The Fletchers and Fletcher’s Alley
In 1924, Mrs Sarah Ann Fletcher died in the workhouse. She was 102 years old and blind, but despite this she was a celebrated citizen and retained her memory to the last. She was the last link to events like Queen Victoria’s coronation. She was the widow of Richard Fletcher, Gunsmith and bell hanger. They were of a dynasty of Fletcher gunsmiths, who had two shops in Tewkesbury as well as gunsmiths in Worcester and Gloucester.
Her husband died young. He was Captain of the Fire Brigade and was very badly injured in 1872 when a barrel of paraffin exploded in the basement of Turner and Yorke’s Ironmongers in the High Street. His business and all his property, in Fletcher’s Alley and elsewhere, was sold up in 1875.
Fletcher’s Alley is maybe one of the least changed alleys in Tewkesbury. The repaving fifty years ago when blue bricks were replaced with concrete paviours caused such an outcry that it’s never been done since. In the nineteenth century, there were ten cottages in the alley. In recent years, two cottages have been converted to one.

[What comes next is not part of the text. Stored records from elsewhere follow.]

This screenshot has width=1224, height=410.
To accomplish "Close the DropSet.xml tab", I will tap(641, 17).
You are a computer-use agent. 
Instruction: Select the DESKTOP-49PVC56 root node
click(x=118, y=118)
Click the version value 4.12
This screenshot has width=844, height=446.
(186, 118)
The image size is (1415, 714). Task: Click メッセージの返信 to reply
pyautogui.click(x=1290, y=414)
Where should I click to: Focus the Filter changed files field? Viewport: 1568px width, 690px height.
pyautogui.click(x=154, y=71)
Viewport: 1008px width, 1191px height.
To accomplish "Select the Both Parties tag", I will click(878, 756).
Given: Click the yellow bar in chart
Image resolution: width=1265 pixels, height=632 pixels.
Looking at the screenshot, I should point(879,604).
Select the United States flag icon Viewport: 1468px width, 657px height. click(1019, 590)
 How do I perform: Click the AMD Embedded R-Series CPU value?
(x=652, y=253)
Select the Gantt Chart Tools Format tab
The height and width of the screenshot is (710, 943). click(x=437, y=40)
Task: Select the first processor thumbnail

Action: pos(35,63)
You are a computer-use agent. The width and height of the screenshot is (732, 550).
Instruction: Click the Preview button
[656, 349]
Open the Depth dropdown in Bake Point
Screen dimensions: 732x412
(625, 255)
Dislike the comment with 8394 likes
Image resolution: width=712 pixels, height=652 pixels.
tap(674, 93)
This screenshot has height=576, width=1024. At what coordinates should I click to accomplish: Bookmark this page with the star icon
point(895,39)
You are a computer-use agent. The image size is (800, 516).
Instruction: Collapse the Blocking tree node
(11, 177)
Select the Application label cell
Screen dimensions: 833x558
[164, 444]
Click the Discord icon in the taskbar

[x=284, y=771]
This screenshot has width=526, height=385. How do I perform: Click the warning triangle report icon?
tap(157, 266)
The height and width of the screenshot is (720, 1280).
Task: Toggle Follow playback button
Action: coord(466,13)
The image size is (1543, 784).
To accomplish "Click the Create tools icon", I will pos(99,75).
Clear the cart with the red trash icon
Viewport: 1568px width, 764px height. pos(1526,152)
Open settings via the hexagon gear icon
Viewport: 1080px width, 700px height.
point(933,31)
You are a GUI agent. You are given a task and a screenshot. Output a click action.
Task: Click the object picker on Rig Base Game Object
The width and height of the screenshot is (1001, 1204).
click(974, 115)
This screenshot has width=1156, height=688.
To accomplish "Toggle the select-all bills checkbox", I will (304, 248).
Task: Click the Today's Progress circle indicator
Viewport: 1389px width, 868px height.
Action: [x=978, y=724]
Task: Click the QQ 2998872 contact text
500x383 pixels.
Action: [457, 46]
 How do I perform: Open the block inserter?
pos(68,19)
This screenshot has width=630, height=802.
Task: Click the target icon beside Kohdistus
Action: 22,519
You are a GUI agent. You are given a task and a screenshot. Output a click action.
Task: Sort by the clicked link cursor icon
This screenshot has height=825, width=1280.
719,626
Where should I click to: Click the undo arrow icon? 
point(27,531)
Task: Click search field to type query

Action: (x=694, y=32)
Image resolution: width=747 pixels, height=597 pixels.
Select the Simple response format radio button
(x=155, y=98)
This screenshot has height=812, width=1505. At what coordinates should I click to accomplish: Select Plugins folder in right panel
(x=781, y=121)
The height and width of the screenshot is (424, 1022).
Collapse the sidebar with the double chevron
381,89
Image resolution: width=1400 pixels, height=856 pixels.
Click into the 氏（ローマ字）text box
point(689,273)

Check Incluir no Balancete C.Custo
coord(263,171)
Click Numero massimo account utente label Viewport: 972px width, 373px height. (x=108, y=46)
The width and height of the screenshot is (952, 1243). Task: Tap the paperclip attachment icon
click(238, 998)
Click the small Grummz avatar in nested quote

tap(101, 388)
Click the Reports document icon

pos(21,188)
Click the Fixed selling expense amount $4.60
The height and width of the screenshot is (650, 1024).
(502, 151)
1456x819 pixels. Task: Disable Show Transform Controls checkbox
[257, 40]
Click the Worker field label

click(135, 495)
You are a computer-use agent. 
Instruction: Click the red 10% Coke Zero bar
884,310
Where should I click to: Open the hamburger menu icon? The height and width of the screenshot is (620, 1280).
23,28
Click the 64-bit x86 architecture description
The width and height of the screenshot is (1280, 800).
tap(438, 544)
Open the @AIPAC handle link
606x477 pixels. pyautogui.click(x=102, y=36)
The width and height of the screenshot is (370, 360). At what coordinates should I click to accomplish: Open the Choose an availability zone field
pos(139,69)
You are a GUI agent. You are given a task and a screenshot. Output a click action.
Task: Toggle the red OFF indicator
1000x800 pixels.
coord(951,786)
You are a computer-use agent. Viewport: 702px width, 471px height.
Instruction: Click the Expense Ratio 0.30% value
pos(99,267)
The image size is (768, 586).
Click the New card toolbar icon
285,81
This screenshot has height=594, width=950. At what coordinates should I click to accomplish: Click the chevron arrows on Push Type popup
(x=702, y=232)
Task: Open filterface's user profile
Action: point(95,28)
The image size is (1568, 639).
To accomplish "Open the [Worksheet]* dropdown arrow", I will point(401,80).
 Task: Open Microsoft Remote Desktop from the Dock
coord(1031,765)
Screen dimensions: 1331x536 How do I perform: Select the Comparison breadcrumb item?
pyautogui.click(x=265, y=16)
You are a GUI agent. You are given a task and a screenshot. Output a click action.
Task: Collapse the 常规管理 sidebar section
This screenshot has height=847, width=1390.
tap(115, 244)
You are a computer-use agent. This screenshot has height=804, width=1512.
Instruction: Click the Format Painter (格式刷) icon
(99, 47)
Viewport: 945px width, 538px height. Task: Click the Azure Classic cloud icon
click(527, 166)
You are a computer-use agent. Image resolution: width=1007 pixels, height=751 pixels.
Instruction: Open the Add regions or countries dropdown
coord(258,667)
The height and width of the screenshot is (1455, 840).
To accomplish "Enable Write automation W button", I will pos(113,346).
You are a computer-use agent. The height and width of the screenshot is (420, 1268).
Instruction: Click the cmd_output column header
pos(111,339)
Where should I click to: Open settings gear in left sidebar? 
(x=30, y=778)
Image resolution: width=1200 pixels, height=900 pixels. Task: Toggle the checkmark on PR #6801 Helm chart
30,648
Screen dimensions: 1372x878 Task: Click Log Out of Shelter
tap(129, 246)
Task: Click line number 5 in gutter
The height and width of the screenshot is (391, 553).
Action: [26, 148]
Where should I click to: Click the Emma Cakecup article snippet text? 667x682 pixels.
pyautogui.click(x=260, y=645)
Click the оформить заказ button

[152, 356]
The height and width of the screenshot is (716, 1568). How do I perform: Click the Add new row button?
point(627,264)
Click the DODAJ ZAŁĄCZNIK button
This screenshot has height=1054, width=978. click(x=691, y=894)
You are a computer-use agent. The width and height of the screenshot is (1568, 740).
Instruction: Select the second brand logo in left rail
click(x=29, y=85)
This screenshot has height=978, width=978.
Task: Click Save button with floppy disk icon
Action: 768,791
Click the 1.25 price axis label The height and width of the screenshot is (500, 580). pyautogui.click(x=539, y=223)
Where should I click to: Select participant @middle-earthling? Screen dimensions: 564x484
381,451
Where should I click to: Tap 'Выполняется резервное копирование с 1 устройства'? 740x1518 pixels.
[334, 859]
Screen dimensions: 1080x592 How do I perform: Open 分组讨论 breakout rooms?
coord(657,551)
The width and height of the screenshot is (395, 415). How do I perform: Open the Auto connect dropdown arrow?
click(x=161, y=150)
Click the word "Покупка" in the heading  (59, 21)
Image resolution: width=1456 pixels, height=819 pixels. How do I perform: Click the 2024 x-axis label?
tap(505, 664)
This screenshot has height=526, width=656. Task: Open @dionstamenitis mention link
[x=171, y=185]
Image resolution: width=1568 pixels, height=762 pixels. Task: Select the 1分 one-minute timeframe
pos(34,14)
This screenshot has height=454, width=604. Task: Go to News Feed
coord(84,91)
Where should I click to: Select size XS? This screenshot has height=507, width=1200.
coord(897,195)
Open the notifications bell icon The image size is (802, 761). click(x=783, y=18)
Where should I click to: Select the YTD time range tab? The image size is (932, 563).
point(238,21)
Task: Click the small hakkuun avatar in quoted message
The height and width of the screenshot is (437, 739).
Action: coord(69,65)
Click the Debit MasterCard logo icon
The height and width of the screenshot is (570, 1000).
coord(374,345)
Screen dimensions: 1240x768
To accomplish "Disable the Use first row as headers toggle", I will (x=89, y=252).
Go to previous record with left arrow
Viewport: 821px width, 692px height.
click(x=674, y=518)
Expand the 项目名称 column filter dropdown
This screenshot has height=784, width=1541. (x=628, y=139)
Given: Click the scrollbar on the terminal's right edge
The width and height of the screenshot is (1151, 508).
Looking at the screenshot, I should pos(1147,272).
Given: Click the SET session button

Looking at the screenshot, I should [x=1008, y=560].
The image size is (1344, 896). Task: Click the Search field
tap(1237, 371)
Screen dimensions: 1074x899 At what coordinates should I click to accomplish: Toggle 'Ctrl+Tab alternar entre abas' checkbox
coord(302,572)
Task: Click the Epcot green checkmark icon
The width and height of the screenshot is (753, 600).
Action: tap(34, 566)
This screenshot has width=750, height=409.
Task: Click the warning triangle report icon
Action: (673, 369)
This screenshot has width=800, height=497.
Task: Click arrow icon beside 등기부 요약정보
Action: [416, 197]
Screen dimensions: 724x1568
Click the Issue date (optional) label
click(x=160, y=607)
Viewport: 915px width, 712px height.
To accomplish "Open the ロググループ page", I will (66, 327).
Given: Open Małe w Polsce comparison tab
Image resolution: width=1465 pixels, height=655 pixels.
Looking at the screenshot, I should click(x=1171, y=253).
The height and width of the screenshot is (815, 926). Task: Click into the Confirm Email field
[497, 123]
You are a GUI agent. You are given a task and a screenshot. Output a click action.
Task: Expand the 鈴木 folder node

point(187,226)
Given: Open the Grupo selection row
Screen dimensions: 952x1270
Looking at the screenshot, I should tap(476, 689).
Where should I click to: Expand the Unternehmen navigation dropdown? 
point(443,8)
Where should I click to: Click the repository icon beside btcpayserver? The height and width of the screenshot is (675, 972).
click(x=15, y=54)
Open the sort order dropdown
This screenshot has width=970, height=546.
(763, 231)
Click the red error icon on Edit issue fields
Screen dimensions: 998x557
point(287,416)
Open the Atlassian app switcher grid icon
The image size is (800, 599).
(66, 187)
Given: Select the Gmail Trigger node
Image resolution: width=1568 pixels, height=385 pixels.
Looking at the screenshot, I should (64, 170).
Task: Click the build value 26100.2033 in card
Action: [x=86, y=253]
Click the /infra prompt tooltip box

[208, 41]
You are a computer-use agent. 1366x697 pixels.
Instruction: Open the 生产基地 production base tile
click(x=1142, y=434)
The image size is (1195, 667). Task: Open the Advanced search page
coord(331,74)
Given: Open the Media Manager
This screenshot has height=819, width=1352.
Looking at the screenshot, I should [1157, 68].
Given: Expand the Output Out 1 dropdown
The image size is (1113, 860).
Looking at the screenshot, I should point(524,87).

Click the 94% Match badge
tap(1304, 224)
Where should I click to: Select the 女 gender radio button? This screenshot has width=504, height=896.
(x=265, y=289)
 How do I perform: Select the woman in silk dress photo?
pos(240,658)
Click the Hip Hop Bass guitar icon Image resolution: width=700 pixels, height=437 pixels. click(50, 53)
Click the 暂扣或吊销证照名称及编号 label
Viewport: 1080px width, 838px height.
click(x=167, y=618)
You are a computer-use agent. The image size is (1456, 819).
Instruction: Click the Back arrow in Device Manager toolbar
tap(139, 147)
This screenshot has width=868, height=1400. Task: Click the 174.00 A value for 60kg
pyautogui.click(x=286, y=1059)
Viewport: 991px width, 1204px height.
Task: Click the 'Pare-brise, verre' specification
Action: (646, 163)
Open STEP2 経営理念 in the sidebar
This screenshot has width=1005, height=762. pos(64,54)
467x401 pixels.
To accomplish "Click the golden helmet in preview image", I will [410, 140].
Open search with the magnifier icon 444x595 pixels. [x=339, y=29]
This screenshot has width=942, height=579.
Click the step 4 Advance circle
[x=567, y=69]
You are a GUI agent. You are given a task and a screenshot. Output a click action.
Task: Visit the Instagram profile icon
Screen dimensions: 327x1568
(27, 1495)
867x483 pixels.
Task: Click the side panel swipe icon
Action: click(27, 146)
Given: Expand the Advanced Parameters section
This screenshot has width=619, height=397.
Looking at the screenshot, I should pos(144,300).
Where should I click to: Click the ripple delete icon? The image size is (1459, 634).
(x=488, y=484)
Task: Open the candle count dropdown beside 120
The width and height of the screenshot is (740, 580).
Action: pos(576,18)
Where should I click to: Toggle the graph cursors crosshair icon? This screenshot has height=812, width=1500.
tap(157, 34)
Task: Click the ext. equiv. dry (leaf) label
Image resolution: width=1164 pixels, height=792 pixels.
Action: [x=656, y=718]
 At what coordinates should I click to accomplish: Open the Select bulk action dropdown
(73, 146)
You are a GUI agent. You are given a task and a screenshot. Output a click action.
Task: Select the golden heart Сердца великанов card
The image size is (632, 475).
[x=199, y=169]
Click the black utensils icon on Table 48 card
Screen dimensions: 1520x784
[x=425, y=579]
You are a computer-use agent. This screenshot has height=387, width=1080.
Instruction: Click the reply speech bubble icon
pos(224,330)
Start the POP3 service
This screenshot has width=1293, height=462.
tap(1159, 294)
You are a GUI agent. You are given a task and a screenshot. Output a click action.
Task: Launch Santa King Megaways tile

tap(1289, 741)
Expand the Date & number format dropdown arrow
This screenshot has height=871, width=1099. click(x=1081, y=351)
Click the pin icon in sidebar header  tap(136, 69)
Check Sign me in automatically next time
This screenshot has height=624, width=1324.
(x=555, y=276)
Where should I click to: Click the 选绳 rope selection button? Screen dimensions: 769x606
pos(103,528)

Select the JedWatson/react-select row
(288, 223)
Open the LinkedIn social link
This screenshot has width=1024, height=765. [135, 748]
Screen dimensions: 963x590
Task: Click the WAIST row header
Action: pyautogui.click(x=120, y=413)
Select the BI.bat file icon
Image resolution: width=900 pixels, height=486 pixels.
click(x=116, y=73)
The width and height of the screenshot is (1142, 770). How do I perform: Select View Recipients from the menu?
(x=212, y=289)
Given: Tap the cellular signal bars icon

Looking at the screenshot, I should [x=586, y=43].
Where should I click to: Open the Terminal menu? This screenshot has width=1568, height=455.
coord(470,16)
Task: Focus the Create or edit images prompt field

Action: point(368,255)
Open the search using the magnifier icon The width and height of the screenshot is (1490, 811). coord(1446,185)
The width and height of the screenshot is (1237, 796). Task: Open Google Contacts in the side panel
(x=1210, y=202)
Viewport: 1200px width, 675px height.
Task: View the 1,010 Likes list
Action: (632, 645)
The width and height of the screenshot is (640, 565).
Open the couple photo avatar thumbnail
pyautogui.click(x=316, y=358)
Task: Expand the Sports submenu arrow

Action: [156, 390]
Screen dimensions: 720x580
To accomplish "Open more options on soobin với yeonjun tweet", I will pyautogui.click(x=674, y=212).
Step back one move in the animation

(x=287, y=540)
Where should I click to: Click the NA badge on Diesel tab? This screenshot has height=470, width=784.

In common with the rest of the town, living conditions came under the scrutiny of the Council, but when a clearance order was published in 1938, and later confirmed, it was confined to just two cottages, Numbers 5 and 6, together with a WC, wash-house and shed. Mrs Jones, the owner, objected on the basis that the tenants had been there for 40 or 50 years and also she’d already lost 25 or 30 properties to clearance orders, which was affecting her income. Despite this, the demolitions were confirmed and went ahead. In 2003 new cottages were built in their place. Designed locally, they fit beautifully into the alley-scape.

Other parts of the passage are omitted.